O presidente norte-americano ainda declarou interesse em que "os Estados Unidos tivessem uma participação de 50% em uma joint venture" no TikTok, mostrando-se aberto a que bilionários como Elon Musk ou Larry Ellison, presidente da Oracle - ambos mais alinhados a suas convicções -, participassem da aquisição.

A complexidade da operação, estimada em US$ 20 bilhões sem incluir o algoritmo da plataforma, revela apenas parte dos desafios.

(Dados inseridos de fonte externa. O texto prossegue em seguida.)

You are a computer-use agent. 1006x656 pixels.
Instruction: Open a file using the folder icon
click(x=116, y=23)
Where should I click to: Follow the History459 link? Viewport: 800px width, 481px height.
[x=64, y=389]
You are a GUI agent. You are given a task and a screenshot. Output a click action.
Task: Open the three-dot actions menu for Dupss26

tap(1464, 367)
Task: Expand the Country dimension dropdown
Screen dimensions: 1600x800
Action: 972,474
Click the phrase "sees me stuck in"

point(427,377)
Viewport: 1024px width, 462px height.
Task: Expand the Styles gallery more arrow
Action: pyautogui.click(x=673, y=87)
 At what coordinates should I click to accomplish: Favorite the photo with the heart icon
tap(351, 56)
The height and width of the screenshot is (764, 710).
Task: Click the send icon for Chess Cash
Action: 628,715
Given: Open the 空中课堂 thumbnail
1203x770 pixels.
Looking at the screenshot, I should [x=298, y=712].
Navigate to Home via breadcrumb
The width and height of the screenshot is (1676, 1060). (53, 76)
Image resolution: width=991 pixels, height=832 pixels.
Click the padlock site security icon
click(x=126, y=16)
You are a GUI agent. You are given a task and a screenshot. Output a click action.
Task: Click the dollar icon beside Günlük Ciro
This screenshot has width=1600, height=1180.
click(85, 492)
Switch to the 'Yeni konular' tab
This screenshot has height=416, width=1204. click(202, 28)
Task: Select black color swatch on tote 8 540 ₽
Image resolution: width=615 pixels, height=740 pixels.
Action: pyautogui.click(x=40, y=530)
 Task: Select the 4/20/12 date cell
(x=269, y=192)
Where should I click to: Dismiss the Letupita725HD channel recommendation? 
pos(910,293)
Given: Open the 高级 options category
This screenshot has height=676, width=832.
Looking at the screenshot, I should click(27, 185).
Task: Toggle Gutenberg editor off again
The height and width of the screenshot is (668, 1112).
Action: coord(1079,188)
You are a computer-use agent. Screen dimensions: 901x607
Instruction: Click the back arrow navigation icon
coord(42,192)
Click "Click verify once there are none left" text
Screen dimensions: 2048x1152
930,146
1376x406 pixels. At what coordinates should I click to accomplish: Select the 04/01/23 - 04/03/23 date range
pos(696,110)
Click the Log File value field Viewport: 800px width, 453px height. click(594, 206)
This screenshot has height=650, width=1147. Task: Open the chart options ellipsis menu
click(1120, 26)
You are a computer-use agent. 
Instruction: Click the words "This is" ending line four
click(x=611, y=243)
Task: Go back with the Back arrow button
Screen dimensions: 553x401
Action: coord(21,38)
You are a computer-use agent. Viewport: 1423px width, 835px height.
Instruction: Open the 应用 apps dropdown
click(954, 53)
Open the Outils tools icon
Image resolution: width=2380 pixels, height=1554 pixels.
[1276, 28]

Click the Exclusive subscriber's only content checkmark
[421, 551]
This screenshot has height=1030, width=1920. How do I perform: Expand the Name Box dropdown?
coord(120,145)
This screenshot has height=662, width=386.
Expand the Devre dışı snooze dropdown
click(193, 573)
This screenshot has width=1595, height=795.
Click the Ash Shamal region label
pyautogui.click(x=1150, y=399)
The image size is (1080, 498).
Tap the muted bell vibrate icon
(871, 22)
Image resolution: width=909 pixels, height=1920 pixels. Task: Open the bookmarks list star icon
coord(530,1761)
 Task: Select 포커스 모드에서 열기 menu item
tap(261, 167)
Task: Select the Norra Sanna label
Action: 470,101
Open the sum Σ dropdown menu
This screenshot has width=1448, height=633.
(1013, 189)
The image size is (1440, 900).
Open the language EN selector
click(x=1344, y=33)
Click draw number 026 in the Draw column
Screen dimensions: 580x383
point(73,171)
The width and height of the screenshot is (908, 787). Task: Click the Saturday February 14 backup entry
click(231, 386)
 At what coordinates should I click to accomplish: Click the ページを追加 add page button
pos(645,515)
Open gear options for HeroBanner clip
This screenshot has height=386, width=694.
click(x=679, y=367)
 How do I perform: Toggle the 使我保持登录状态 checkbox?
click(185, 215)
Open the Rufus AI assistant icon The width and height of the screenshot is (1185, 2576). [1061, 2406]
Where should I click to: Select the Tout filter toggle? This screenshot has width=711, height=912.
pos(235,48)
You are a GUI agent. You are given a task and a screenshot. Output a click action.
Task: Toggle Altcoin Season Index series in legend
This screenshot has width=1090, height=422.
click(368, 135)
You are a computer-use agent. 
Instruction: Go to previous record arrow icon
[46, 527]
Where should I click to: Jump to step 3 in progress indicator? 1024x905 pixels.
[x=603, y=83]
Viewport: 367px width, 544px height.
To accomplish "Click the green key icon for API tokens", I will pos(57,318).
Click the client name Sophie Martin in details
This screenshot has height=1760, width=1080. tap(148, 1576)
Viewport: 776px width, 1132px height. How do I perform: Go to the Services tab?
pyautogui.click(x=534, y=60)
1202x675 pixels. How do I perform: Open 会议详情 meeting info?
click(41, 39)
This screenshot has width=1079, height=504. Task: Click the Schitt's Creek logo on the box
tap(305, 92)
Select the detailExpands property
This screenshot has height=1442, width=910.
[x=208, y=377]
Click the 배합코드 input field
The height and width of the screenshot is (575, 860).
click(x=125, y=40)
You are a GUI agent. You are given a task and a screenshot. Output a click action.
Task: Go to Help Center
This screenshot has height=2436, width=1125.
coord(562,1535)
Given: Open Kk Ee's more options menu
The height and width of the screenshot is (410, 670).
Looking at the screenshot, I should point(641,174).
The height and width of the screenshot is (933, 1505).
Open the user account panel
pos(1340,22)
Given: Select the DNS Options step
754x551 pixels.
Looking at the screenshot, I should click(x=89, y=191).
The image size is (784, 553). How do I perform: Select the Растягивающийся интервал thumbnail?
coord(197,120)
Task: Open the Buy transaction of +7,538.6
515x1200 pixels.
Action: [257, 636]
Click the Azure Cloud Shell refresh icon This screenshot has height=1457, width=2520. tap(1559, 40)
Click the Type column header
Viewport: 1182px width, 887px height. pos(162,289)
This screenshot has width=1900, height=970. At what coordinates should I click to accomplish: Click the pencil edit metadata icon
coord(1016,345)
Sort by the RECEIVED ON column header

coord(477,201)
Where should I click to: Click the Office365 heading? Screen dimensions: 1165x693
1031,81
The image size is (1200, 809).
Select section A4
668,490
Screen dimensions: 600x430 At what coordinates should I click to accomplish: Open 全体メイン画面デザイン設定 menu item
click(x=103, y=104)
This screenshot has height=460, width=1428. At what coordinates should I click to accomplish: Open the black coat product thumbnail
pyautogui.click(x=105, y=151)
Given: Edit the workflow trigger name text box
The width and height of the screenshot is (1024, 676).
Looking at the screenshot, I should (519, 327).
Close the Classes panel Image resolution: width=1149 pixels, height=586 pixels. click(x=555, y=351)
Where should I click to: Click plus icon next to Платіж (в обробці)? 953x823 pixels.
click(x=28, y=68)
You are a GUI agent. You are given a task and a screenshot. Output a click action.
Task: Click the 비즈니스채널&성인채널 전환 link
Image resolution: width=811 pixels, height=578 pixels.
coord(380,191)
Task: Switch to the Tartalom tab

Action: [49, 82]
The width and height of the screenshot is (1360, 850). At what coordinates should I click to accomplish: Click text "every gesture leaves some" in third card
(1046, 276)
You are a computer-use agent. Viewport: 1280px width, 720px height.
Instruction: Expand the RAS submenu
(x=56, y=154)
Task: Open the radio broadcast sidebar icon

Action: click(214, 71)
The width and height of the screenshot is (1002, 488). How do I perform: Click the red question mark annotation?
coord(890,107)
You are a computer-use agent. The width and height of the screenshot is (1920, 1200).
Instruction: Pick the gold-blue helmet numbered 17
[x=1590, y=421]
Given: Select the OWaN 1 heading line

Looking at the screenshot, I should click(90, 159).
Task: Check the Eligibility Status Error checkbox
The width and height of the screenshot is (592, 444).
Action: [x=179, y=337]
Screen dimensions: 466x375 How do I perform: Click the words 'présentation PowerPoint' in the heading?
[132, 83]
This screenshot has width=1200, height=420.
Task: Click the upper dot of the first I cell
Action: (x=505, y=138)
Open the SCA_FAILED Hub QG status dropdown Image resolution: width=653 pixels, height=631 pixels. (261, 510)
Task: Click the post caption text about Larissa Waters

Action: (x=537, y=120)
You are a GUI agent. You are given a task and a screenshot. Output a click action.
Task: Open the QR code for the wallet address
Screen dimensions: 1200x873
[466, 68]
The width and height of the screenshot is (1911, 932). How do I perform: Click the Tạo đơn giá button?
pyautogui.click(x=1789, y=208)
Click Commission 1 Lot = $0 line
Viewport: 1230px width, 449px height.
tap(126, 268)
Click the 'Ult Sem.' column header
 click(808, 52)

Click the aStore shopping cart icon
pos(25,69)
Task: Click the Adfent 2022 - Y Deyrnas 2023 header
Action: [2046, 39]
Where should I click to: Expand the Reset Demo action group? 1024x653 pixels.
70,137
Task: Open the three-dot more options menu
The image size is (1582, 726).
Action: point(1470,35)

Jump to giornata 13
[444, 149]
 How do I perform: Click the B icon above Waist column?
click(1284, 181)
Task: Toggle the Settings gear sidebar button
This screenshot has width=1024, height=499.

Bill Ford, membro do conselho da ByteDance, afirmou que as negociações efetivas dependem de definições do Departamento do Tesouro americano. Além disso, questões técnicas sobre a implementação de um sistema verdadeiramente descentralizado em escala global permanecem sem resposta.

Futuro em disputa

"Podemos sentar e reclamar sobre os males da internet e das mídias sociais o dia todo, mas a questão é: o que vamos fazer a respeito?", provocou McCourt em Davos, para quem o interesse em torno da aquisição do TikTok precisa ser um catalisador para uma discussão mais ampla sobre o futuro da internet. "É possível consertar. Não precisa ser assim. Em vez de lidar com todos esses problemas incessantemente, precisamos de uma solução estrutural", completou.

Sua proposta parece representar uma tentativa de equilibrar privacidade individual, segurança nacional e viabilidade comercial em um novo modelo para a internet. No atual contexto de crescentes tensões geopolíticas e debates sobre soberania digital, foi consenso entre especialistas presentes ao painel em Davos, de que a visão apresentada por McCourt na conversa pode representar um momento de virada fundamental nas relações entre usuários e plataformas. 

Contudo, o sucesso de sua empreitada dependerá não apenas da capacidade de superar desafios técnicos e regulatórios, mas também de convencer uma ampla gama de stakeholders - desde usuários individuais até governos - sobre as vantagens de um sistema onde o poder sobre os dados retorna às mãos dos cidadãos. E que a melhor pessoa para fazer isso é ele.